Task description> Word for word, repeat the lines of the records from the one containing "628x588 pixels. How" through the last line, both included.

[Data items]
★ ★ ★ ★
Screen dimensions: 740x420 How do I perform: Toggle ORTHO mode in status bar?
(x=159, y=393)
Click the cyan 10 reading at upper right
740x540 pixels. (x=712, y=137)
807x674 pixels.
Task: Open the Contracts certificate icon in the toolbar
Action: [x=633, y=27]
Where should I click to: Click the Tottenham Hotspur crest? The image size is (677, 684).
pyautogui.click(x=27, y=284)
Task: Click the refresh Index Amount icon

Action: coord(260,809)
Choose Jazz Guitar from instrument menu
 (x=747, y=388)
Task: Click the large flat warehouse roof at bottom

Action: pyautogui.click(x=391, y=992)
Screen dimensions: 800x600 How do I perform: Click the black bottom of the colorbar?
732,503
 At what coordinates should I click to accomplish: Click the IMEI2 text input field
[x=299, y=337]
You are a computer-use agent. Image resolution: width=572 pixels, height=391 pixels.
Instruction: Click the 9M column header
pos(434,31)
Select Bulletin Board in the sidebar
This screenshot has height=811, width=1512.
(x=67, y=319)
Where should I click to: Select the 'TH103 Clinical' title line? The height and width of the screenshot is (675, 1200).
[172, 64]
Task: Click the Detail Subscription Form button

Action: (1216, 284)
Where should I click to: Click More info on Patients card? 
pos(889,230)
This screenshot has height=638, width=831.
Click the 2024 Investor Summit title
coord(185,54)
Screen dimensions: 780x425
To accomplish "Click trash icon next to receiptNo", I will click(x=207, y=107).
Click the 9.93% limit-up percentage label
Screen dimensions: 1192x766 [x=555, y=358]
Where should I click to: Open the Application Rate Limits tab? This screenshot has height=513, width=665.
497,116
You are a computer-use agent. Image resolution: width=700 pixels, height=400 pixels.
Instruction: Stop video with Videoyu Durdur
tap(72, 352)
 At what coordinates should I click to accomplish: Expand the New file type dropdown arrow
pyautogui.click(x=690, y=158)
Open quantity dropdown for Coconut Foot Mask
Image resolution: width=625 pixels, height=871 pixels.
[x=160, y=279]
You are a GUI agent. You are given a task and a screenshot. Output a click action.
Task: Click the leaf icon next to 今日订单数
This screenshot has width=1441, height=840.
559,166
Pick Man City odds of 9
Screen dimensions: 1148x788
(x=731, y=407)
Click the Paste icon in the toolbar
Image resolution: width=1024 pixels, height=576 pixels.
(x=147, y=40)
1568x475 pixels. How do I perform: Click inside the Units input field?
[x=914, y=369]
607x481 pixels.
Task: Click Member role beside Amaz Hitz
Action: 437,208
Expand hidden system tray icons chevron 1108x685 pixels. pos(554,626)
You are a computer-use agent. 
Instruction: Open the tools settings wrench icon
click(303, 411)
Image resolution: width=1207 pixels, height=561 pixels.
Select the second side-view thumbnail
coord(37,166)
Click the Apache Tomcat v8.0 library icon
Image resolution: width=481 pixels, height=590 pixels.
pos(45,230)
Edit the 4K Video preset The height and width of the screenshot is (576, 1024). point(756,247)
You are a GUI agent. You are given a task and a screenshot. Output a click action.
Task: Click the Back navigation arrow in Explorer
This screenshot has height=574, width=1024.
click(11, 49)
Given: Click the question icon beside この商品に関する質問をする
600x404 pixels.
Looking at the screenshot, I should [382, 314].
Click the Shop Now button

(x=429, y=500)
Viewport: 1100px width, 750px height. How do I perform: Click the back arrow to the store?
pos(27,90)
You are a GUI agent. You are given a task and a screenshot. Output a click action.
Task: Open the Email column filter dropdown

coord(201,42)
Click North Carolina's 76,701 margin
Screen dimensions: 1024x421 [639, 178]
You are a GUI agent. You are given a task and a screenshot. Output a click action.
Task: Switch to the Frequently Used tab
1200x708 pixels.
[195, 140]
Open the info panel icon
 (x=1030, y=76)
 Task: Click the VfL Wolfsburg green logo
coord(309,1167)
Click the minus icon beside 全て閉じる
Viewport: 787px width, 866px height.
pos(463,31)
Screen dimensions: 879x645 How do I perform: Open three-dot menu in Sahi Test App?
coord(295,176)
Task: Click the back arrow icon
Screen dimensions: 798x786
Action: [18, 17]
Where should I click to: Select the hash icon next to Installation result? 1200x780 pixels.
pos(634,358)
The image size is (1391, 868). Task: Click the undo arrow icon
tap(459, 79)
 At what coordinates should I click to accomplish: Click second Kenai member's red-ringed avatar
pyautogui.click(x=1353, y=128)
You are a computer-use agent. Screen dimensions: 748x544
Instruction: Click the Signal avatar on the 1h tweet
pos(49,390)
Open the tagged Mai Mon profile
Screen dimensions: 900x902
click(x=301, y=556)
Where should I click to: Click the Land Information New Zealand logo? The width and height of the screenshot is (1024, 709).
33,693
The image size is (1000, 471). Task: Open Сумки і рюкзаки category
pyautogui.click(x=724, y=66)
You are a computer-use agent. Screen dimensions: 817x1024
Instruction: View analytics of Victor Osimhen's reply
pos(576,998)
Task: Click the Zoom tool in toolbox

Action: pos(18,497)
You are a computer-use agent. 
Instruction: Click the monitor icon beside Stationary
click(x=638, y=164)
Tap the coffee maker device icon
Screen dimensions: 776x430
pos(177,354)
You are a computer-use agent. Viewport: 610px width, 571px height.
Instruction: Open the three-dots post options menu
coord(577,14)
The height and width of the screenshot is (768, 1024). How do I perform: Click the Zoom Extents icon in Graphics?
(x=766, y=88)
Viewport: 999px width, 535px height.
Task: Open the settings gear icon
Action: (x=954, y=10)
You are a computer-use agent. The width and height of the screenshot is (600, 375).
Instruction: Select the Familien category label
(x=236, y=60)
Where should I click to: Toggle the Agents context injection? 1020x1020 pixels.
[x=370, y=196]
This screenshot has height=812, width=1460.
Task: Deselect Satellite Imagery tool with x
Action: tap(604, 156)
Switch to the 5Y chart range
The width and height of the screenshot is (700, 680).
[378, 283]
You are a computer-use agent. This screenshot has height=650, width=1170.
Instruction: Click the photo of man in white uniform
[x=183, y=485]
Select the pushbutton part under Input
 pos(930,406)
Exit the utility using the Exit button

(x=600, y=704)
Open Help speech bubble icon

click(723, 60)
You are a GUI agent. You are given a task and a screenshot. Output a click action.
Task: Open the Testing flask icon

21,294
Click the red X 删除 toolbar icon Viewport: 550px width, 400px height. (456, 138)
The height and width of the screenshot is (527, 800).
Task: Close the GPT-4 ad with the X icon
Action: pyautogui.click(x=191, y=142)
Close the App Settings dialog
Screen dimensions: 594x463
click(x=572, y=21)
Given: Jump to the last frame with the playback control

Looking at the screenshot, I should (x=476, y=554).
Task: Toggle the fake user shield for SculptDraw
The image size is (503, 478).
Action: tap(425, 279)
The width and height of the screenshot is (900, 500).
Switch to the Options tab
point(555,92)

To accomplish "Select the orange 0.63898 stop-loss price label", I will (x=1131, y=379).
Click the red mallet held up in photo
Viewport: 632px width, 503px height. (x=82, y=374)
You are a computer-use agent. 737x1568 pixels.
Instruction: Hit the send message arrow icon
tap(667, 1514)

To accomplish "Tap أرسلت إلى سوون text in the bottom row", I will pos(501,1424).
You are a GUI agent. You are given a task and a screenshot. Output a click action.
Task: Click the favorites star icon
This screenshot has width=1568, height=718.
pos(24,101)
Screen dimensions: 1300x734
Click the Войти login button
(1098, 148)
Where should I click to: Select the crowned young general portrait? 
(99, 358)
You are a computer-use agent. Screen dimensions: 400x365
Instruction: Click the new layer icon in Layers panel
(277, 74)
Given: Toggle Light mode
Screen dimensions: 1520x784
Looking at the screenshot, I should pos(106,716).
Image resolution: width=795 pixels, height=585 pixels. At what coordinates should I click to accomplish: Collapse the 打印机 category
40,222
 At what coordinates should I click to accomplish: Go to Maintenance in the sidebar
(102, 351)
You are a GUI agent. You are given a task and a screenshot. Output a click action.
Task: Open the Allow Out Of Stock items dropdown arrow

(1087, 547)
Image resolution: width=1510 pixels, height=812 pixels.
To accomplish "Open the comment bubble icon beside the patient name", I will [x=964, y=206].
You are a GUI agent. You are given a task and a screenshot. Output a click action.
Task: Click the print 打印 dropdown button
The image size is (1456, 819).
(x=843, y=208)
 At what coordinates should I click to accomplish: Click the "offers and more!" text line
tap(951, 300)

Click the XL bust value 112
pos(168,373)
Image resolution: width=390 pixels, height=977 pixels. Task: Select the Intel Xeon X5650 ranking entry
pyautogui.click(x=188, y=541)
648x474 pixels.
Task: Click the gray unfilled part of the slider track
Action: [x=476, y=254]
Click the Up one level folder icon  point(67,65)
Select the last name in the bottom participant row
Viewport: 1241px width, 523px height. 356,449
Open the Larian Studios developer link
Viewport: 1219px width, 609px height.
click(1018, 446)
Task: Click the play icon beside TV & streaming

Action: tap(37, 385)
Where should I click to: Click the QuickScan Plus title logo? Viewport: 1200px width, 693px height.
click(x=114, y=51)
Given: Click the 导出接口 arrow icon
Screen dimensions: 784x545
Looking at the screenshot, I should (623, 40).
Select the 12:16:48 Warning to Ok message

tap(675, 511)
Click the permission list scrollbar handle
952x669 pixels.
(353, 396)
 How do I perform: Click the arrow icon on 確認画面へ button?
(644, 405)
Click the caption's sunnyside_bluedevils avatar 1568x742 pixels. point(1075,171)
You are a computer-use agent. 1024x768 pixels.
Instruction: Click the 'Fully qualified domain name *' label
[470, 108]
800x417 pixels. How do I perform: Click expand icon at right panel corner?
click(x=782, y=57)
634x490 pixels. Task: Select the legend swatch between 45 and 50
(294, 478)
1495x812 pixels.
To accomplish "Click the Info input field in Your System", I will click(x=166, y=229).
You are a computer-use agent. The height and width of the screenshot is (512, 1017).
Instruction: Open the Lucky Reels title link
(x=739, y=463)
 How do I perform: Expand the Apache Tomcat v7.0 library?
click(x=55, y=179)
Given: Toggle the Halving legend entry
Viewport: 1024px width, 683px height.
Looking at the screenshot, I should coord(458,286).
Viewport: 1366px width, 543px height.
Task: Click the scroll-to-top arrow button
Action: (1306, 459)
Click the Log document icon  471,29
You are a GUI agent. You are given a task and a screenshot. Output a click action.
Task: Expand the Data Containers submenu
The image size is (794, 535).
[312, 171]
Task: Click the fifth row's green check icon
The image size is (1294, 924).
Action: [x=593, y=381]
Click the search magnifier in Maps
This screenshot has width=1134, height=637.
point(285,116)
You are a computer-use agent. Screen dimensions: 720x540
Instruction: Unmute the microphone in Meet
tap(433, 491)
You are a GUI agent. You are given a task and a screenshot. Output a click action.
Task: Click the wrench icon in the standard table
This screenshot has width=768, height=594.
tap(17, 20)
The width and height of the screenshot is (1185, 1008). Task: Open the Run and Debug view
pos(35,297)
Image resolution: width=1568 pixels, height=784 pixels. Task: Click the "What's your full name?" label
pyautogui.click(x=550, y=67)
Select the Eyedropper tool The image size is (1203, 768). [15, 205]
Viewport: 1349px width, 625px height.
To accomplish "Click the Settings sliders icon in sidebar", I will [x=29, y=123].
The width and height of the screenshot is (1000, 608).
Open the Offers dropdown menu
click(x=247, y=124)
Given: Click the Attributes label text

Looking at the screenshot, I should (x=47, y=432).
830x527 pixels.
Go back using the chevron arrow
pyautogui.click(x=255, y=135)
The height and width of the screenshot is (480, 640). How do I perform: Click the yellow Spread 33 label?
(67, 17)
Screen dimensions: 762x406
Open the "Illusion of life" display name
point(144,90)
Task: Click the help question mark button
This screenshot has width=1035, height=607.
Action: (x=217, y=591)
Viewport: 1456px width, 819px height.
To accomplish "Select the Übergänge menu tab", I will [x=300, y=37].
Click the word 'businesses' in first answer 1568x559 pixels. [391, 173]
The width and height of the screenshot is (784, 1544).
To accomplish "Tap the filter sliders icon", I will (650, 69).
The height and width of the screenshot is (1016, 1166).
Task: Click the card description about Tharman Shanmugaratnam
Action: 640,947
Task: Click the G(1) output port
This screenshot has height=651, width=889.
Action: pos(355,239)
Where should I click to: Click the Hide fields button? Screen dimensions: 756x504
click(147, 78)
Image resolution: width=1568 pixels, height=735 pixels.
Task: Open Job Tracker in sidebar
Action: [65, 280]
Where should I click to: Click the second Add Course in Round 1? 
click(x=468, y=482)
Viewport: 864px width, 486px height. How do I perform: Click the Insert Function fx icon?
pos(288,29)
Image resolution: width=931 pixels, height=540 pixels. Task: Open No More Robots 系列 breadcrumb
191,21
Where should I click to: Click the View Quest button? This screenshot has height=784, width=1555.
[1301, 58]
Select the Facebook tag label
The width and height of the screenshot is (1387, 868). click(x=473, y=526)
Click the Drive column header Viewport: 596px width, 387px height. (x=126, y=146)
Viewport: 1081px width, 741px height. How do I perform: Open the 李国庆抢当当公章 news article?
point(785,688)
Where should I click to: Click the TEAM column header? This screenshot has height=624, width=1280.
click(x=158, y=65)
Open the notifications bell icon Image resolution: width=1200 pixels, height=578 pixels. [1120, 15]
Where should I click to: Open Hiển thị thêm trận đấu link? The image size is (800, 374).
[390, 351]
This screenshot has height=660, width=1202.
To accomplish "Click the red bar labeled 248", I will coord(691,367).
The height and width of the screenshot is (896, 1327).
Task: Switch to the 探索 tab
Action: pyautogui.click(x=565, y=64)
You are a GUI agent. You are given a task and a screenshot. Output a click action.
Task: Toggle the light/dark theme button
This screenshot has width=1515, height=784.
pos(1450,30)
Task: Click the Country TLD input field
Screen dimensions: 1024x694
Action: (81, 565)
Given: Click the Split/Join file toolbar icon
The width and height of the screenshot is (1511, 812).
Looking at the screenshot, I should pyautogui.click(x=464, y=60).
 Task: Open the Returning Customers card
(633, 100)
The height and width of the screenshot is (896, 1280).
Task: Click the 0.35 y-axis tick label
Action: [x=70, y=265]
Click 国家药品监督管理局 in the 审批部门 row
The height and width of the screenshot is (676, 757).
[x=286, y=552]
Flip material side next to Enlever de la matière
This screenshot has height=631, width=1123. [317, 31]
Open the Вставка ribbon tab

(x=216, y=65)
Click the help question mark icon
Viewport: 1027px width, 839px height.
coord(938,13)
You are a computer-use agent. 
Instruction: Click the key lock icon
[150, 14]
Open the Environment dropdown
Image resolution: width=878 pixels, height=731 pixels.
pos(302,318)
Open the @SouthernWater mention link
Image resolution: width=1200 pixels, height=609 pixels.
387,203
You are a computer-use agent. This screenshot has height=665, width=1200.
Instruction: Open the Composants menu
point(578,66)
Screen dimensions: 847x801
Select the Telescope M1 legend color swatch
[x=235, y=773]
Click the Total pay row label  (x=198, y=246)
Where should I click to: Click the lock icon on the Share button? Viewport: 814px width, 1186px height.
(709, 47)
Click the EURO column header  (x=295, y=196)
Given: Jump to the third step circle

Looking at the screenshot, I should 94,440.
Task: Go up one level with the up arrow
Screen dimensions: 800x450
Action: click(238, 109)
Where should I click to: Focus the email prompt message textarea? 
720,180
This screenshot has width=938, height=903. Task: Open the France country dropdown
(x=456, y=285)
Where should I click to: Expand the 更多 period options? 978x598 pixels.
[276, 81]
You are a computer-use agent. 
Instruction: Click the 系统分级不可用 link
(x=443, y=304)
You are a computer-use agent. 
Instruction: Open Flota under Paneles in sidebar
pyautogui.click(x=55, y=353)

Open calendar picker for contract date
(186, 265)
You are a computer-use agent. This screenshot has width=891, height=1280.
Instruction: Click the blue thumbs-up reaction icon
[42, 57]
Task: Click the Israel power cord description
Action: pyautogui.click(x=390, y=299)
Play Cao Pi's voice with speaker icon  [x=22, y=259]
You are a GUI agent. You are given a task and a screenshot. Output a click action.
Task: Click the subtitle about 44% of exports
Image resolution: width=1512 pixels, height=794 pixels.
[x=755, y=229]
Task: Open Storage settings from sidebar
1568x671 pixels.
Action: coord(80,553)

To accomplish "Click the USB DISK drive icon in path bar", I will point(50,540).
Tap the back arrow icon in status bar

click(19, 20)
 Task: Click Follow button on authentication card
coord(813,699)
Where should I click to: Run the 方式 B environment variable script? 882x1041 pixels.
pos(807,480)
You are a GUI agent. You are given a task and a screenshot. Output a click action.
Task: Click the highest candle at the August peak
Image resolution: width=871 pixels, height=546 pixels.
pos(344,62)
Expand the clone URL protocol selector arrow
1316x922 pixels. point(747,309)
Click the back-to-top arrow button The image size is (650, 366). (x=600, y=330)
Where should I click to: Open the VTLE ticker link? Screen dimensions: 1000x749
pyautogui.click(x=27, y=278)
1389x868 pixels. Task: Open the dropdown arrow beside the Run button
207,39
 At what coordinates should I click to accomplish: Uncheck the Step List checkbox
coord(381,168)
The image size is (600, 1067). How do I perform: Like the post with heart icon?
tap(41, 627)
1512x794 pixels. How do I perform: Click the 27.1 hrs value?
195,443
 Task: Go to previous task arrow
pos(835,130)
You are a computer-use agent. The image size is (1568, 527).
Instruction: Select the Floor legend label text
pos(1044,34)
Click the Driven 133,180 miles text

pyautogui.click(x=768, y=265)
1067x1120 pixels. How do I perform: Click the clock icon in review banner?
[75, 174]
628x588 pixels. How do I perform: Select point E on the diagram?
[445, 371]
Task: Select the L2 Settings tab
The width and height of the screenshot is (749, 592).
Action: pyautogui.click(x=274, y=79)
★ ★ ★ ★
Exercise answer>
628x588 pixels. How do I perform: Select point E on the diagram?
[445, 371]
Task: Select the L2 Settings tab
The width and height of the screenshot is (749, 592).
Action: pyautogui.click(x=274, y=79)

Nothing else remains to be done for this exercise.